Secrets to a Winning Auction Bid
- My Biggest Mistake: Don’t Judge a Book by its Cover. Early in my auction days, I saw a beautifully detailed Crown Victoria Interceptor. It shined like a new penny. I got into a bidding war and paid almost retail for it. A week later, my mechanic showed me the cracked frame hiding under the fresh undercoating. I learned a hard lesson: a dirty but mechanically sound car is always a better buy than a shiny car hiding problems. Grime doesn’t lie.
- Know the Fleet: In Colorado, you’ll see a lot of Ford Explorer Interceptors, Chevy Tahoes, and the occasional Dodge Charger. Research the common failure points for these specific models. For example, some Ford models from certain years had known transmission or water pump issues. Knowing this allows you to focus your inspection on the most likely problem areas.
- Attend an Auction as a Spectator First: Go to an auction a week or two before you plan to buy. Don’t bring any money. Just watch. See how the bidding flows. Listen to the auctioneer. Get a feel for the rhythm and identify the professional dealers. This no-pressure experience is invaluable and will calm your nerves when it’s time to actually bid.

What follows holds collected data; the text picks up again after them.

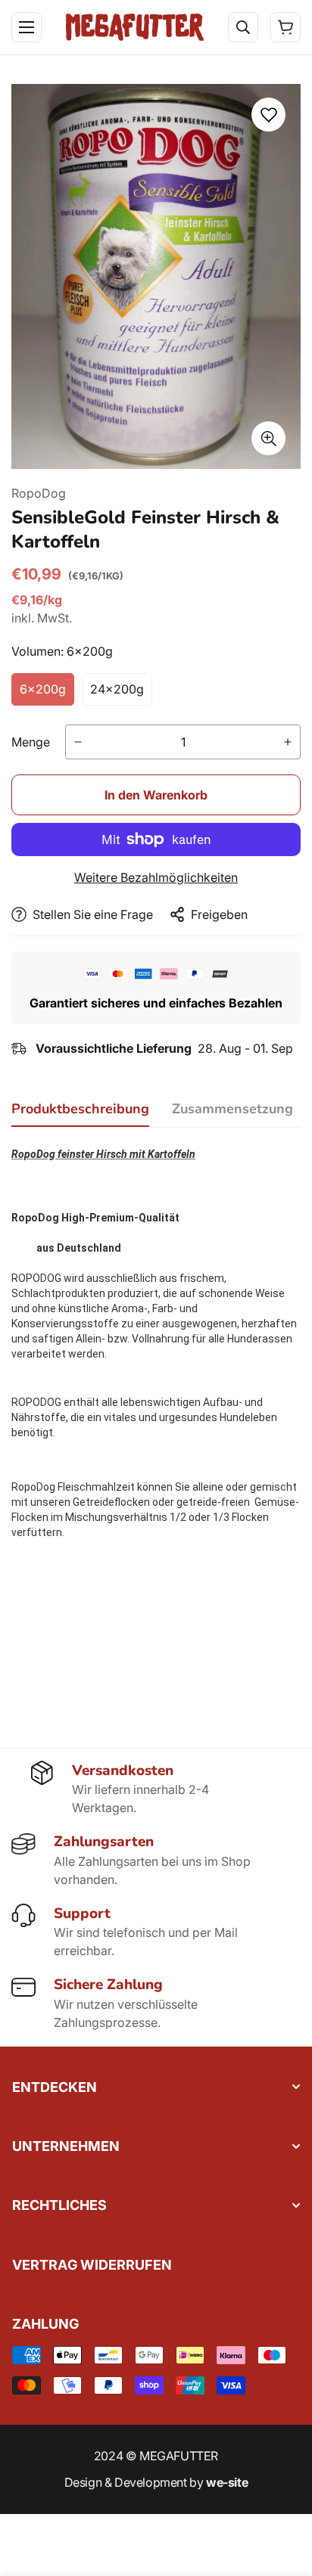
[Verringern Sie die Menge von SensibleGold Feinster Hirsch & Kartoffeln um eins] (78, 742)
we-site (227, 2482)
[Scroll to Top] (285, 2496)
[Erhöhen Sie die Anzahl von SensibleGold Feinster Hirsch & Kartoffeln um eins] (288, 742)
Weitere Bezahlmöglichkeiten (156, 877)
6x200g (43, 689)
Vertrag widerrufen (92, 2265)
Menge (30, 742)
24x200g (117, 689)
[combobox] (165, 77)
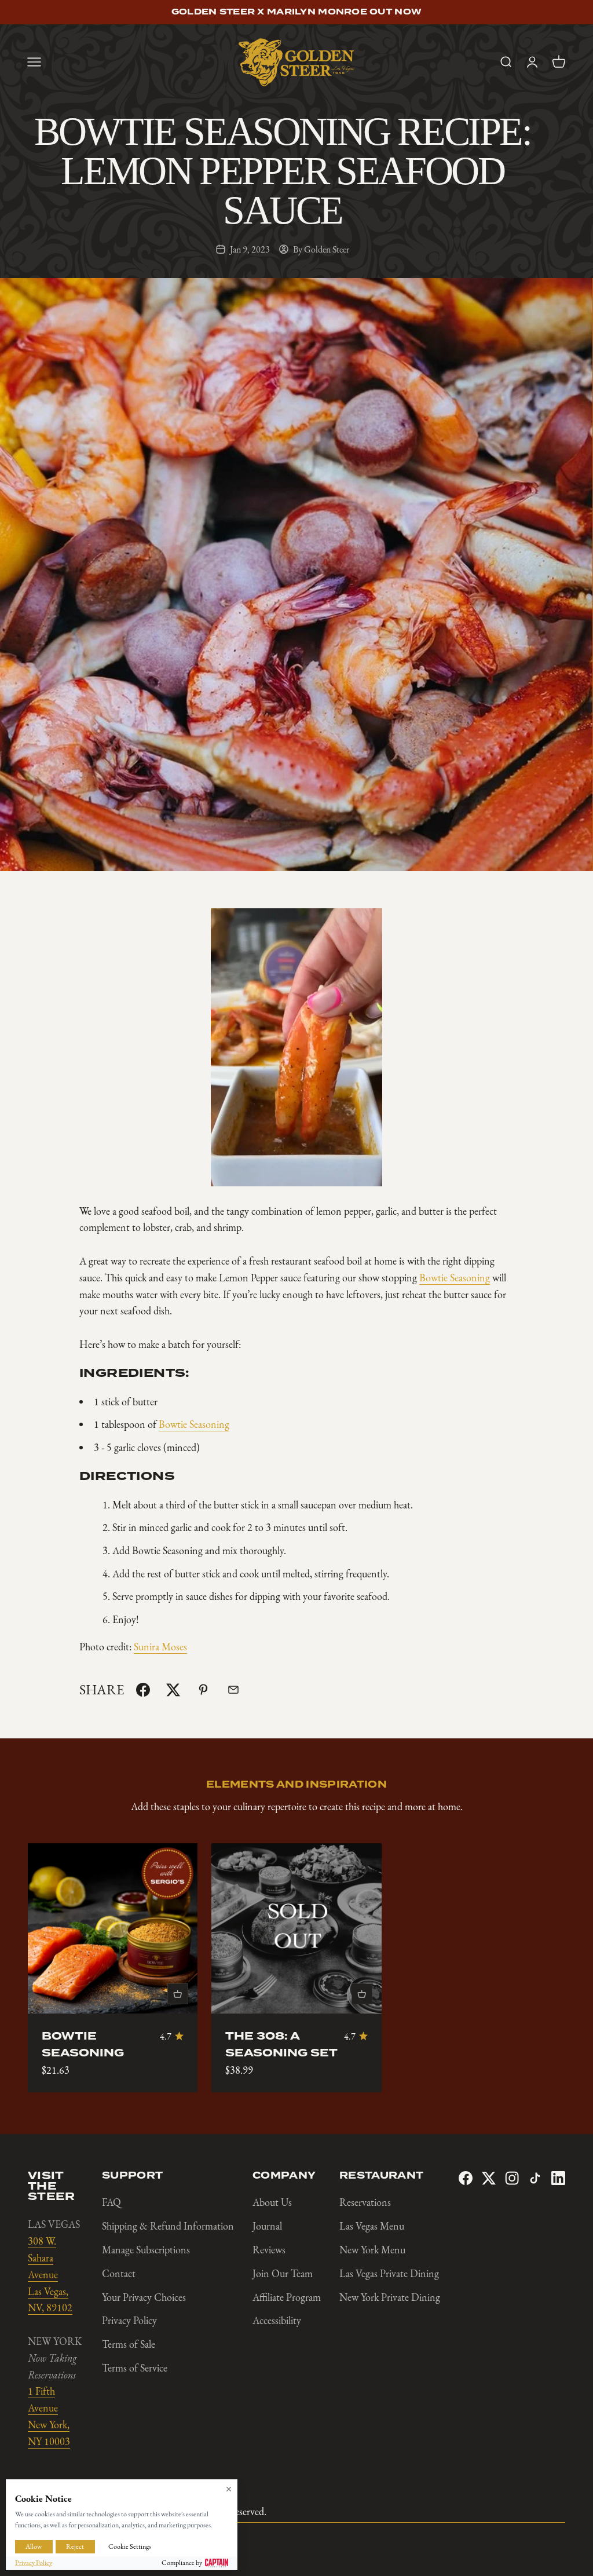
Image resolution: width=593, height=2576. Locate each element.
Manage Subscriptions (146, 2250)
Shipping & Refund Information (168, 2226)
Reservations (365, 2202)
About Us (272, 2202)
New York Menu (372, 2250)
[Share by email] (233, 1689)
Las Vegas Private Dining (389, 2274)
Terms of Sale (128, 2344)
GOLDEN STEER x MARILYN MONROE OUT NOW (296, 12)
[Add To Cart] (177, 1993)
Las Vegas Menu (371, 2226)
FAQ (111, 2202)
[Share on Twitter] (173, 1689)
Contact (119, 2274)
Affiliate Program (286, 2297)
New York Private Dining (389, 2297)
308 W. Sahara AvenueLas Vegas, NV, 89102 (50, 2274)
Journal (267, 2226)
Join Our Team (282, 2274)
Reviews (268, 2250)
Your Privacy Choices (144, 2297)
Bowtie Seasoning (454, 1278)
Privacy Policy (129, 2320)
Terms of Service (134, 2368)
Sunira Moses (160, 1647)
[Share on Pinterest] (203, 1689)
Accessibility (276, 2320)
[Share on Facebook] (143, 1689)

- Post-Purchase Plan: A winning bid isn’t the finish line. Your first stop after the auction should not be home, but to your mechanic for a full fluid change (oil, transmission, coolant) and a thorough safety inspection. You don’t know the vehicle’s service history, so creating a fresh baseline is the smartest investment you can make.
Frequently Asked Questions
Can you test drive cars at a Colorado police auction?
No, in nearly all cases, you cannot test drive vehicles. You may be allowed to start the engine, but the inspection you perform while the car is parked is all the information you will get, which is why a thorough process is so crucial.
What does a “salvage” or “rebuilt” title mean?
A salvage title means the vehicle was declared a total loss by an insurance company. A “rebuilt” title is issued after a salvage vehicle has been repaired and passed a state inspection. While you can sometimes get a deal, these cars can have deep, underlying issues. Unless you’re an expert, it’s often best to avoid them.
How do I find police and government auctions in Colorado?
Check the official websites for major cities like Denver, Colorado Springs, and Aurora, as well as county sheriff’s departments. Also, look for large, reputable public auction houses that contract with government agencies to sell their surplus vehicles.
Are former police cars a good value?
They can be. They typically have high mileage but are often fleet-maintained on a strict schedule. However, they also experience long idle hours and hard use. Expect cosmetic issues like holes in the dash from equipment but potentially a well-cared-for engine and transmission.